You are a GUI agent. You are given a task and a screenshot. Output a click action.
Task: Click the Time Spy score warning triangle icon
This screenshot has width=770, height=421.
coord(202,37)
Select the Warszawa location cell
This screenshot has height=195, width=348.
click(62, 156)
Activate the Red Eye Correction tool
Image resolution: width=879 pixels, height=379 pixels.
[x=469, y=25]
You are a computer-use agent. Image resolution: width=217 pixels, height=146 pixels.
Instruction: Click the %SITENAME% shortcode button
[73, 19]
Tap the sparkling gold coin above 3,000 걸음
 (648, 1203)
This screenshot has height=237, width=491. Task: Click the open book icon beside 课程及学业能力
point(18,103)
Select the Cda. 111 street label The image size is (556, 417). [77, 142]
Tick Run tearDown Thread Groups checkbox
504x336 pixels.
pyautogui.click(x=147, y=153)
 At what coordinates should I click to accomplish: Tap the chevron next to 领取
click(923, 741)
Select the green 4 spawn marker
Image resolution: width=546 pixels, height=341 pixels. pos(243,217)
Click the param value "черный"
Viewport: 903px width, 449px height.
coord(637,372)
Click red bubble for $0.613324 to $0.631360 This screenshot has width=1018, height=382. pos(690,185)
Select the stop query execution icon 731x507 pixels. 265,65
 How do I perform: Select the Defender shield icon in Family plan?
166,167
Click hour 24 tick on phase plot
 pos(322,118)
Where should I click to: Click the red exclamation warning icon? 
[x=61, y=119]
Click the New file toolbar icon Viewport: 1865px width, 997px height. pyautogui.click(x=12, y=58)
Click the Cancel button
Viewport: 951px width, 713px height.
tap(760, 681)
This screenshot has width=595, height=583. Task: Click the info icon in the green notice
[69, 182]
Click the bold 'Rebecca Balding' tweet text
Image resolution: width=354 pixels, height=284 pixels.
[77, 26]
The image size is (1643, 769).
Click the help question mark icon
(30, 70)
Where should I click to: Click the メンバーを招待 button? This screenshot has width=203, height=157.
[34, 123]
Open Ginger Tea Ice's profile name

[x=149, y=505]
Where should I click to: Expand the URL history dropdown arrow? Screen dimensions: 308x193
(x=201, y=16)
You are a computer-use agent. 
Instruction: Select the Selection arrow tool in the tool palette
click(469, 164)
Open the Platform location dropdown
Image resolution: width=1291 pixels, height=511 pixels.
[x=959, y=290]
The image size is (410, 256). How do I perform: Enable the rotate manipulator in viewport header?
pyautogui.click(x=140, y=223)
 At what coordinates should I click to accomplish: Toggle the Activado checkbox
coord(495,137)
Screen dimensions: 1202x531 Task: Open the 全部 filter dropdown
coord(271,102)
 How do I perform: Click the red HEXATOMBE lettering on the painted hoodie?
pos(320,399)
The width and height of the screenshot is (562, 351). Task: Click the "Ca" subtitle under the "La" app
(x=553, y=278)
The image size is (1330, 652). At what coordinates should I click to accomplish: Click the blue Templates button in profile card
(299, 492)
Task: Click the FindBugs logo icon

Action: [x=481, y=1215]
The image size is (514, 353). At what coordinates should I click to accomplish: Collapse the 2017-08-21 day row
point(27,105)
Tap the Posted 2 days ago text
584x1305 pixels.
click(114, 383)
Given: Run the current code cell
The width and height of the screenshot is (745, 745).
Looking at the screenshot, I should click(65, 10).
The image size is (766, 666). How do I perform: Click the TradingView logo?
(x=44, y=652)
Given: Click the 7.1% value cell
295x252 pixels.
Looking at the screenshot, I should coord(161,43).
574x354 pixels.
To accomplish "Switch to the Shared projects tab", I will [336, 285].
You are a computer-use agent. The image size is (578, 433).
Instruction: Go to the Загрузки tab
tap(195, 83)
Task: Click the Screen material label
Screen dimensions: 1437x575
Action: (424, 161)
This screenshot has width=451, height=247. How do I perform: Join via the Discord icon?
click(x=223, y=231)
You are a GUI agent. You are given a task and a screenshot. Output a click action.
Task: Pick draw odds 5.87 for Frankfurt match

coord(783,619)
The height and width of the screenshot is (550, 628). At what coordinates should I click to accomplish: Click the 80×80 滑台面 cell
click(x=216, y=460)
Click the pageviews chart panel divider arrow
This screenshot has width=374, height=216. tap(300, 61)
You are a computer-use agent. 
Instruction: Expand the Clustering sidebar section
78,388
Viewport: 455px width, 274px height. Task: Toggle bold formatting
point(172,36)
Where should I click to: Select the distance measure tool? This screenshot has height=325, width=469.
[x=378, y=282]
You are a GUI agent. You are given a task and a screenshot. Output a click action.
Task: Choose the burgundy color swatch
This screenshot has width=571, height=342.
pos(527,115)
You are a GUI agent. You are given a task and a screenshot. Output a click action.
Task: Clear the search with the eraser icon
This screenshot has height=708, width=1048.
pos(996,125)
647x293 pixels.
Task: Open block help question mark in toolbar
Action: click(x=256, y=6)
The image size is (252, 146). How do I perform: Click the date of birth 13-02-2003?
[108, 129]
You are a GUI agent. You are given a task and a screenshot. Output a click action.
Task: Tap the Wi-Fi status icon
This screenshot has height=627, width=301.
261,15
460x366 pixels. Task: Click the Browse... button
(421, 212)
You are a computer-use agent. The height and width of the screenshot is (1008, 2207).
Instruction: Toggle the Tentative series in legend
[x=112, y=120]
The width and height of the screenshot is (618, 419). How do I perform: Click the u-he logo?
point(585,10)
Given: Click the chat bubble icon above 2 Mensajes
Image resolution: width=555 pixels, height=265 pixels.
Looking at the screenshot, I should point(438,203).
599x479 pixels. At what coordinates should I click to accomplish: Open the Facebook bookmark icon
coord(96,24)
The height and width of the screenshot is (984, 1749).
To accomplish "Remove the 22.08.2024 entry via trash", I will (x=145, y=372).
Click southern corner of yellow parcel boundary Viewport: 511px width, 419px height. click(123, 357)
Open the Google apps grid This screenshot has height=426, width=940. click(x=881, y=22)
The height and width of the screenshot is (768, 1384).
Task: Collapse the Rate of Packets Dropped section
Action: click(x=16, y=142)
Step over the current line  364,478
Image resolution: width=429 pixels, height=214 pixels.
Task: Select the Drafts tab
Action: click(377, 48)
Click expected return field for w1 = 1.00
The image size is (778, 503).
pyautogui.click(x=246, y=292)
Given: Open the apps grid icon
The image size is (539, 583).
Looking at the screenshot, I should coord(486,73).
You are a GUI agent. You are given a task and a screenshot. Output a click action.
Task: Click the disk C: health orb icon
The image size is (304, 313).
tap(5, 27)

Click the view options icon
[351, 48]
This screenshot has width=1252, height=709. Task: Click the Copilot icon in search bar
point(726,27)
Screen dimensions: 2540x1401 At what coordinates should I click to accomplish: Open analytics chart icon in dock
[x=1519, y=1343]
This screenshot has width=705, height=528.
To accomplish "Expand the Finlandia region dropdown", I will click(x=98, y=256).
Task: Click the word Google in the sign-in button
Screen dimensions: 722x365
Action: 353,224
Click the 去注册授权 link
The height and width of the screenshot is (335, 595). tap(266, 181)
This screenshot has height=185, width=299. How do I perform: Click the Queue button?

-*-*-

YOUR GOAL → From the entries above, pick out each line containing the word "chart" and copy those lines unchanged.

EXERCISE RESPONSE →
Click the pageviews chart panel divider arrow
Screen dimensions: 2540x1401 At what coordinates should I click to accomplish: Open analytics chart icon in dock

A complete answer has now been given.